-- What the task asks --
Nothing should appear in the answer except the lines from the one containing "Screen dimensions: 343x149" through the end of the listing, repeated exactly.

====

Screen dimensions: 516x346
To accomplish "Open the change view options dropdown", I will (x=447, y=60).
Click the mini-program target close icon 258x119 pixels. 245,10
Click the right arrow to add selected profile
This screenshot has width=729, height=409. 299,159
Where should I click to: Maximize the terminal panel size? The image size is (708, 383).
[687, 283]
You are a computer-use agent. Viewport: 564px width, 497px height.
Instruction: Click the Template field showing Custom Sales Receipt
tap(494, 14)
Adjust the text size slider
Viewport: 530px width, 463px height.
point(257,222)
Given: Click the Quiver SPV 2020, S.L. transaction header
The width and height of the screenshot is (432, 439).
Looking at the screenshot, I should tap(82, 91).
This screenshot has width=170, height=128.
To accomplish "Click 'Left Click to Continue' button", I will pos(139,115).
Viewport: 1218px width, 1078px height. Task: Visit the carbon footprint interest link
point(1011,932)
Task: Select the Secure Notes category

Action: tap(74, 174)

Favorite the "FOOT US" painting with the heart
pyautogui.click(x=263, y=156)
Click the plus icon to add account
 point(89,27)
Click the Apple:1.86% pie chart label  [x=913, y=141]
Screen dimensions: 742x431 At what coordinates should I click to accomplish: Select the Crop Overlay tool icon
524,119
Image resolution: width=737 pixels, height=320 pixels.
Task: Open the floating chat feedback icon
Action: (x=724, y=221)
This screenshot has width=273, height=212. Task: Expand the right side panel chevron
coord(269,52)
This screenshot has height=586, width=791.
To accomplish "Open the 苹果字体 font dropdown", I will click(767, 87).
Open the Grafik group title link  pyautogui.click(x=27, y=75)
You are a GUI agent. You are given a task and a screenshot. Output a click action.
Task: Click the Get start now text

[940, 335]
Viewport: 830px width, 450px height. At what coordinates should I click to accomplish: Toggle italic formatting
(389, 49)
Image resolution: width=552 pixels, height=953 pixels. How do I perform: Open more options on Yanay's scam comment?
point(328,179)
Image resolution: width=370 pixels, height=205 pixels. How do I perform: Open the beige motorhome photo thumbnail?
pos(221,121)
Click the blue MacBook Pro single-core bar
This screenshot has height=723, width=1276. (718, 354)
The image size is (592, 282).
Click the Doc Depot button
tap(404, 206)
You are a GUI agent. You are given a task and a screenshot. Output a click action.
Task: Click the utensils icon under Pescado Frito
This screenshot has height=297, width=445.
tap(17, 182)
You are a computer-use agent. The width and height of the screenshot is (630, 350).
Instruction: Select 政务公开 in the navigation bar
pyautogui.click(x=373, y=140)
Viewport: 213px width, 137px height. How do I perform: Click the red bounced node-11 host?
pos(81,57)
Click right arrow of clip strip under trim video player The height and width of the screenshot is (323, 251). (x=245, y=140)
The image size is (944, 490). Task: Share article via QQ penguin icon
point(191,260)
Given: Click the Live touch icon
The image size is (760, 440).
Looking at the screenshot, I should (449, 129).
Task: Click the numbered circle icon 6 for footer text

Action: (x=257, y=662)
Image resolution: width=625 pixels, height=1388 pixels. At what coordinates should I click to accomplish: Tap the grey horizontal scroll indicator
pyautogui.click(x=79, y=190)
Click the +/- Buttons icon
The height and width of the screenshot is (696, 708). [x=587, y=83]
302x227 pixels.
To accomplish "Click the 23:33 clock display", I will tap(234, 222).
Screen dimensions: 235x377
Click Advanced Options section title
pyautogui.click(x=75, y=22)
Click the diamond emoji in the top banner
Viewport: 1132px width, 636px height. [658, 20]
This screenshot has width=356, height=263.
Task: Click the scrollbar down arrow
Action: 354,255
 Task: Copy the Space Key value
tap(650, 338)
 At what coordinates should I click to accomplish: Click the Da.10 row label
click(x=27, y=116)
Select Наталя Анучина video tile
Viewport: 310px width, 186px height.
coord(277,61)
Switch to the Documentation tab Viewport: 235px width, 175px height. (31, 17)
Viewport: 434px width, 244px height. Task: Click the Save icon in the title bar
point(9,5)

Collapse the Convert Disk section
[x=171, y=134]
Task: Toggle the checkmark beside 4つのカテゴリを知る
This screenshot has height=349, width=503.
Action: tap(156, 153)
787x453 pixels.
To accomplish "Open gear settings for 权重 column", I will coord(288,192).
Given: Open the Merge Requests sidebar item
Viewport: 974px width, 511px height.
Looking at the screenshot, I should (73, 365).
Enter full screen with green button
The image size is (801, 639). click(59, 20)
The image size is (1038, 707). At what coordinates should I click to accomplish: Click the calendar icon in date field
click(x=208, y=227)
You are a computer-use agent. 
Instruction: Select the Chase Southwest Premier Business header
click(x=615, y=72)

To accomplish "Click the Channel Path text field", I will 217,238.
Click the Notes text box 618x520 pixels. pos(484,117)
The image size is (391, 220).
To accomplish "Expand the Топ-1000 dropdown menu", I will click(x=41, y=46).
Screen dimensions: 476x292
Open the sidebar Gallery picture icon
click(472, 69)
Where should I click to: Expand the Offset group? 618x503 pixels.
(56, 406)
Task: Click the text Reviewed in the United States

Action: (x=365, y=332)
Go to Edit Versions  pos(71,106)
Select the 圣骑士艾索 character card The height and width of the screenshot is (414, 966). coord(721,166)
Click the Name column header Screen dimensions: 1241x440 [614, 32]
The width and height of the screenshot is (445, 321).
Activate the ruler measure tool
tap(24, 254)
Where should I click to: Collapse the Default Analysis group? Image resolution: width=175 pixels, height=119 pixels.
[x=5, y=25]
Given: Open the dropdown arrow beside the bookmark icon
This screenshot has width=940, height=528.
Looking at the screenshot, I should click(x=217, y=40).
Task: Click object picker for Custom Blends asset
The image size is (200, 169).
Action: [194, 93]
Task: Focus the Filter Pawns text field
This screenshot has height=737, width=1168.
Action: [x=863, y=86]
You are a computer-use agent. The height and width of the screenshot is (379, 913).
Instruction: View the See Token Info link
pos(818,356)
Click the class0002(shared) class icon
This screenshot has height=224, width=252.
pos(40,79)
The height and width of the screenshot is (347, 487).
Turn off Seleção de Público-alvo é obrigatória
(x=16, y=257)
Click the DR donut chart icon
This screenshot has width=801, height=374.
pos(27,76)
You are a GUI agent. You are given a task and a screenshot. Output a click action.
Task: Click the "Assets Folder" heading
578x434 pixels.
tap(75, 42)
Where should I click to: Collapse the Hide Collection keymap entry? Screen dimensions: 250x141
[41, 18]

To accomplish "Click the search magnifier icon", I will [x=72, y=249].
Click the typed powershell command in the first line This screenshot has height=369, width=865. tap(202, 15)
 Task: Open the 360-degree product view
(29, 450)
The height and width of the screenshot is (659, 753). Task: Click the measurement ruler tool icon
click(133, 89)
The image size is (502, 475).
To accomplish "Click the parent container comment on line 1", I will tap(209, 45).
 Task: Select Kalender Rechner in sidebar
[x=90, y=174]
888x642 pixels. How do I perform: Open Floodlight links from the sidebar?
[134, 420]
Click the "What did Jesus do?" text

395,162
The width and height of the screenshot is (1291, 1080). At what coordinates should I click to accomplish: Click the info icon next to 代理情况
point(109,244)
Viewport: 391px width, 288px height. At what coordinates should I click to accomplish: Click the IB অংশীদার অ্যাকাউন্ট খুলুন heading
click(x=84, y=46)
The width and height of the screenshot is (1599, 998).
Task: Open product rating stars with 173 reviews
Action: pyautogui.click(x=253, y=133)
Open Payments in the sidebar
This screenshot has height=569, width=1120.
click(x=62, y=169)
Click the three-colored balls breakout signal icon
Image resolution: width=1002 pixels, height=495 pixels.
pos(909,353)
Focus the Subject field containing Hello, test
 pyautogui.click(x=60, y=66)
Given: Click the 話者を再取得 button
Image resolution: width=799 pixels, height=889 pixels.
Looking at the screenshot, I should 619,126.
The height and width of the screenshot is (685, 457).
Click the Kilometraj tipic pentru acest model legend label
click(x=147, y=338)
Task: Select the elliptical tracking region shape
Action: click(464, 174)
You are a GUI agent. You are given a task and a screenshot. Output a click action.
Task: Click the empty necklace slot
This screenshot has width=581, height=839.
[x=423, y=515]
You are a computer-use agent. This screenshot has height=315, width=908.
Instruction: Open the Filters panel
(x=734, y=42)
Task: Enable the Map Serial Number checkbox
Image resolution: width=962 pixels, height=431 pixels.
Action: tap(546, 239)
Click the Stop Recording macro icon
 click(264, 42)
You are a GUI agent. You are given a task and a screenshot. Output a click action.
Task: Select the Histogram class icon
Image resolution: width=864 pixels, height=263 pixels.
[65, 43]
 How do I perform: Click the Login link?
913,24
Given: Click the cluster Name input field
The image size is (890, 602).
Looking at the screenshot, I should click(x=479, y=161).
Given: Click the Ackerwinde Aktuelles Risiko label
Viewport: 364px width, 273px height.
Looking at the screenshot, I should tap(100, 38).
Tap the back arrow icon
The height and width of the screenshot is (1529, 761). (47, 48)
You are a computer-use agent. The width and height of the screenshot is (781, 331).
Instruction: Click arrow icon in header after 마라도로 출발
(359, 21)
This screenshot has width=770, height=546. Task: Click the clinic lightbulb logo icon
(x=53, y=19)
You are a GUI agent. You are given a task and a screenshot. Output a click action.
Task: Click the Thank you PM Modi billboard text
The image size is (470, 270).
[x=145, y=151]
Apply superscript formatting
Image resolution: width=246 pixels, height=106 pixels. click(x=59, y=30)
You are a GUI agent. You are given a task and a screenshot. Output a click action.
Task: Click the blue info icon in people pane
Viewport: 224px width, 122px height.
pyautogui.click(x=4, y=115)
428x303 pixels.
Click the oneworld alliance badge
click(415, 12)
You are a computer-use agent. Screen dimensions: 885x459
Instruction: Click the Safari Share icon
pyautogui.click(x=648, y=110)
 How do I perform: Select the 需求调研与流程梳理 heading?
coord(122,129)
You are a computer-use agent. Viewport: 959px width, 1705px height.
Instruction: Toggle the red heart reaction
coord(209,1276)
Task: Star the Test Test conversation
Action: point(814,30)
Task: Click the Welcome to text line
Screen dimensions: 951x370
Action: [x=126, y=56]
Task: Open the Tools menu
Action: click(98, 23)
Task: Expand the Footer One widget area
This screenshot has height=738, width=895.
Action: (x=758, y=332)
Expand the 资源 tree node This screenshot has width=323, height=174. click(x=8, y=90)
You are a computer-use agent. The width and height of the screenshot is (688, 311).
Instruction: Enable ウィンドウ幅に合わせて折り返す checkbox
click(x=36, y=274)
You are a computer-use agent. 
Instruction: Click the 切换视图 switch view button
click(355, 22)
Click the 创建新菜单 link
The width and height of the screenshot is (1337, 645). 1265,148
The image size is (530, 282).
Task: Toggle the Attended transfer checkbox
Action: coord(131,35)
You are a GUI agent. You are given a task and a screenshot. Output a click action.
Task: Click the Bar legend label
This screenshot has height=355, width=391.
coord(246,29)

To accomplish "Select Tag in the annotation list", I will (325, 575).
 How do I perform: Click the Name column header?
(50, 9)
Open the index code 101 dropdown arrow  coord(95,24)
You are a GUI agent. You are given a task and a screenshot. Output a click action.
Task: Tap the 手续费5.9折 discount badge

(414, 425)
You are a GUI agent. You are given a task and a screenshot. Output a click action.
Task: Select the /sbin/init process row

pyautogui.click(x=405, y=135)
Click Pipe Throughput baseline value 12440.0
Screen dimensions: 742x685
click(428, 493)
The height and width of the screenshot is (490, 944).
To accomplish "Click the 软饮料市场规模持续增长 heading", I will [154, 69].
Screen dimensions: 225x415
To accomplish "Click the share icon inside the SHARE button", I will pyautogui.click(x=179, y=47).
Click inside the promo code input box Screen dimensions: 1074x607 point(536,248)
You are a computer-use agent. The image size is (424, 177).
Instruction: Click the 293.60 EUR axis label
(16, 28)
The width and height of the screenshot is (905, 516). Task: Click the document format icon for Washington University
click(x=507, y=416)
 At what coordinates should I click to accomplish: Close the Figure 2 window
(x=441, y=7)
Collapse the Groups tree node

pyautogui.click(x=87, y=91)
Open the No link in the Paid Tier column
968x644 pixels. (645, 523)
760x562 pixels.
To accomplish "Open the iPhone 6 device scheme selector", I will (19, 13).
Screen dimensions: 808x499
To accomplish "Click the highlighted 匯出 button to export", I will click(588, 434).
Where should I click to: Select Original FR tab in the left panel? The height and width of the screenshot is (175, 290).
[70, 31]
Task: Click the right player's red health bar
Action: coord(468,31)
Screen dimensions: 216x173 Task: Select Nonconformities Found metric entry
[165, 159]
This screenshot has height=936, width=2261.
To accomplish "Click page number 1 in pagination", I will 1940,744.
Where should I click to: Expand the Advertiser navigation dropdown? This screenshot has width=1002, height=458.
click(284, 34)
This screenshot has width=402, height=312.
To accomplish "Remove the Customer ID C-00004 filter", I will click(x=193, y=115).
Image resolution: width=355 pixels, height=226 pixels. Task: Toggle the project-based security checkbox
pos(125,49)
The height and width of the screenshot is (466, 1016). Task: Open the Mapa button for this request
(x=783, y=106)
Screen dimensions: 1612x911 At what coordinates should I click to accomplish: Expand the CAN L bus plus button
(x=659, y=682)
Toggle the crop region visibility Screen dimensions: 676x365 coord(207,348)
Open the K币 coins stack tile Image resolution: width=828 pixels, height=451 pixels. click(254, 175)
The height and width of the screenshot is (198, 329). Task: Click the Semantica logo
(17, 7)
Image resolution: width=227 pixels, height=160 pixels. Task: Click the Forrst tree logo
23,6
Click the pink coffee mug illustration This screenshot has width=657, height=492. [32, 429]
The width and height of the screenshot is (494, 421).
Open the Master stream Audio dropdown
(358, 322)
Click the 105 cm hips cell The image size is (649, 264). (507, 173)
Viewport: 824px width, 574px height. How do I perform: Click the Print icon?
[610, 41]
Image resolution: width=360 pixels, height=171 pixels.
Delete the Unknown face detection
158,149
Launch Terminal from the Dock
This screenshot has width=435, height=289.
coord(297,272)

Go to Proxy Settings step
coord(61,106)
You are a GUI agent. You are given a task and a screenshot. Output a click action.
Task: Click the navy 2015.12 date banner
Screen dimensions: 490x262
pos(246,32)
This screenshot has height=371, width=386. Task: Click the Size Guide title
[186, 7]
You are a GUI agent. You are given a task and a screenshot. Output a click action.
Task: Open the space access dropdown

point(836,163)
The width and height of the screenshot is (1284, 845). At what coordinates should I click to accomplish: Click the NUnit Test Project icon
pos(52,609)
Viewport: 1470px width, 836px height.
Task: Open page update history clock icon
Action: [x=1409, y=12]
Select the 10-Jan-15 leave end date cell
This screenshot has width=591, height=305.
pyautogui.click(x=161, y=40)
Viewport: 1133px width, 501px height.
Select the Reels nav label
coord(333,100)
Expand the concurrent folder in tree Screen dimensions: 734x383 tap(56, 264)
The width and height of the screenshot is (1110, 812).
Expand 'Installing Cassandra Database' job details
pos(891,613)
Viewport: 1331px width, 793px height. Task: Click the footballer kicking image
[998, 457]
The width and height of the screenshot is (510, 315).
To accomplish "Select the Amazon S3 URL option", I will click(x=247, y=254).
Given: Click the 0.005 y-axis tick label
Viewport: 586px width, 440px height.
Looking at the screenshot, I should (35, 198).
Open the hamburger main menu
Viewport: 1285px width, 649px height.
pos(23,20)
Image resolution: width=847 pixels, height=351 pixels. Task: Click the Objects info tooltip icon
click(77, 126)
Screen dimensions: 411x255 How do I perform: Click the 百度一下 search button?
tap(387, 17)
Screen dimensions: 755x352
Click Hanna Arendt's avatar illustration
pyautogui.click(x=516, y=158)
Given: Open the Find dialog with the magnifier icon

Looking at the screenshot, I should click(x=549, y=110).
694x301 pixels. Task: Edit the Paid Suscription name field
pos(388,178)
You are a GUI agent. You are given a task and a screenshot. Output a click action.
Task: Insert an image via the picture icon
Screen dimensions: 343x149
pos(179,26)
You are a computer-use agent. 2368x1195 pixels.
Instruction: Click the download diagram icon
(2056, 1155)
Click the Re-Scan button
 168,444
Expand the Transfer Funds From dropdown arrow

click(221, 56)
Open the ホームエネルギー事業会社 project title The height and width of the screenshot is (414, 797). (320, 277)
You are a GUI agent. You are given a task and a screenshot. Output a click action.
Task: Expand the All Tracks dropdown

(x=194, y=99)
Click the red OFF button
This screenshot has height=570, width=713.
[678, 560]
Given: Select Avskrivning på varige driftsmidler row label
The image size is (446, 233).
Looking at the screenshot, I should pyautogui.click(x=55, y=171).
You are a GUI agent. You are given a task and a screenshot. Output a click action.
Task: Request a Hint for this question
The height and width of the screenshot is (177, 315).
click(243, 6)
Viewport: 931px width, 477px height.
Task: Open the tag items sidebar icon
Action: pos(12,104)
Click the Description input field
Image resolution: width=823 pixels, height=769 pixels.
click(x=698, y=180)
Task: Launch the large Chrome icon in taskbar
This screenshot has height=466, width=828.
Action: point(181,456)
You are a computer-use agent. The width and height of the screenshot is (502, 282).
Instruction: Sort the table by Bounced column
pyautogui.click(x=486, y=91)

====

-- Answer for this exercise --
Screen dimensions: 343x149
pos(179,26)
You are a computer-use agent. 2368x1195 pixels.
Instruction: Click the download diagram icon
(2056, 1155)
Click the Re-Scan button
 168,444
Expand the Transfer Funds From dropdown arrow

click(221, 56)
Open the ホームエネルギー事業会社 project title The height and width of the screenshot is (414, 797). (320, 277)
You are a GUI agent. You are given a task and a screenshot. Output a click action.
Task: Expand the All Tracks dropdown

(x=194, y=99)
Click the red OFF button
This screenshot has height=570, width=713.
[678, 560]
Given: Select Avskrivning på varige driftsmidler row label
The image size is (446, 233).
Looking at the screenshot, I should pyautogui.click(x=55, y=171).
You are a GUI agent. You are given a task and a screenshot. Output a click action.
Task: Request a Hint for this question
The height and width of the screenshot is (177, 315).
click(243, 6)
Viewport: 931px width, 477px height.
Task: Open the tag items sidebar icon
Action: pos(12,104)
Click the Description input field
Image resolution: width=823 pixels, height=769 pixels.
click(x=698, y=180)
Task: Launch the large Chrome icon in taskbar
This screenshot has height=466, width=828.
Action: point(181,456)
You are a computer-use agent. The width and height of the screenshot is (502, 282).
Instruction: Sort the table by Bounced column
pyautogui.click(x=486, y=91)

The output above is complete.